Question

Suppose the function values of $$f$$ and $$g$$ in the table below were obtained empirically. Assuming that $$f$$ and $$g$$ are continuous, approximate the area between their graphs from $$x=1$$ to $$x=5$$ using, with $$n=8$$, (a) the trapezoidal rule (b) Simpson's rule$$\begin{array}{|l|ccccccccc|} \hline x & 1 & 1.5 & 2 & 2.5 & 3 & 3.5 & 4 & 4.5 & 5 \\ \hline f(x) & 3.5 & 2.5 & 3 & 4 & 3.5 & 2.5 & 2 & 2 & 3 \\ \hline g(x) & 1.5 & 2 & 2 & 1.5 & 1 & 0.5 & 1 & 1.5 & 1 \\ \hline \end{array}$$

Answer

## Question1:

**step1 Determine the function representing the area**

To find the area between the graphs of two functions, $$f(x)$$ and $$g(x)$$, we need to integrate the absolute difference between them over the given interval. First, we examine the provided table to determine which function has greater values. We observe that for all given $$x$$ values, $$f(x) \geq g(x)$$. Therefore, the area can be approximated by integrating the difference function, $$d(x) = f(x) - g(x)$$, from $$x=1$$ to $$x=5$$.
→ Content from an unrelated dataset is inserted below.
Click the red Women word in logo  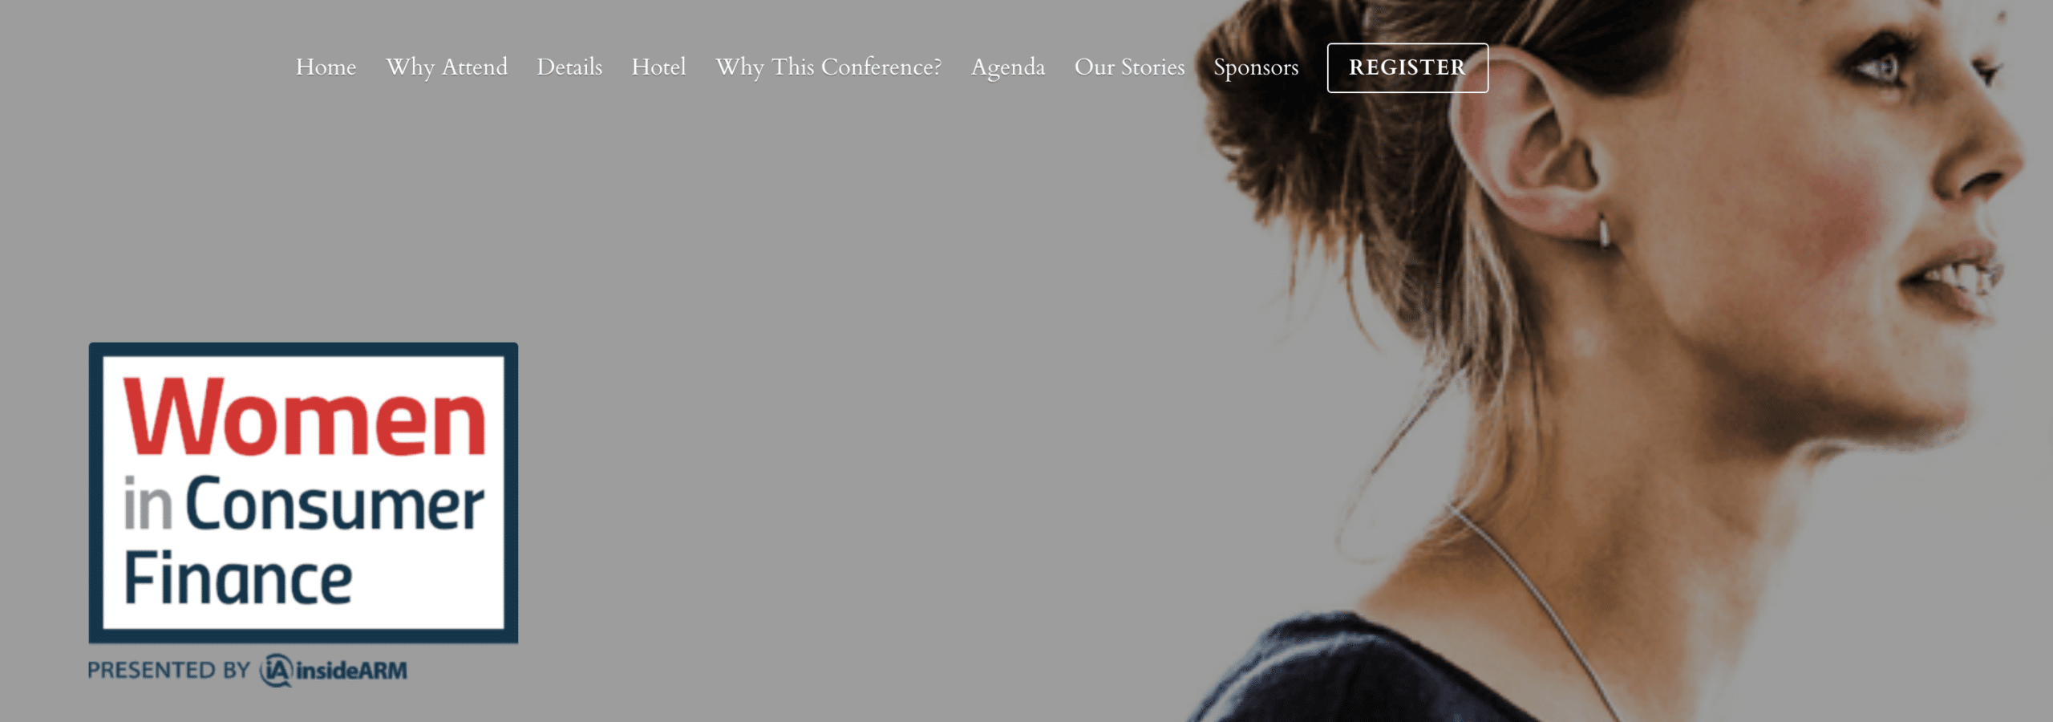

**step2 Calculate the values of the difference function**

We calculate the value of the difference function $$d(x) = f(x) - g(x)$$ for each given $$x$$ value in the table. This will provide the necessary height values for our numerical integration methods.

\begin{array}{|l|ccccccccc|}
\hline
x & 1 & 1.5 & 2 & 2.5 & 3 & 3.5 & 4 & 4.5 & 5 \\
\hline
f(x) & 3.5 & 2.5 & 3 & 4 & 3.5 & 2.5 & 2 & 2 & 3 \\
\hline
g(x) & 1.5 & 2 & 2 & 1.5 & 1 & 0.5 & 1 & 1.5 & 1 \\
\hline
d(x) = f(x) - g(x) & 2.0 & 0.5 & 1.0 & 2.5 & 2.5 & 2.0 & 1.0 & 0.5 & 2.0 \\
\hline
\end{array}

**step3 Calculate the width of each subinterval**

The given interval is from $$x=1$$ to $$x=5$$. We are asked to use $$n=8$$ subintervals. The width of each subinterval, denoted as $$\Delta x$$, is calculated by dividing the total length of the interval by the number of subintervals.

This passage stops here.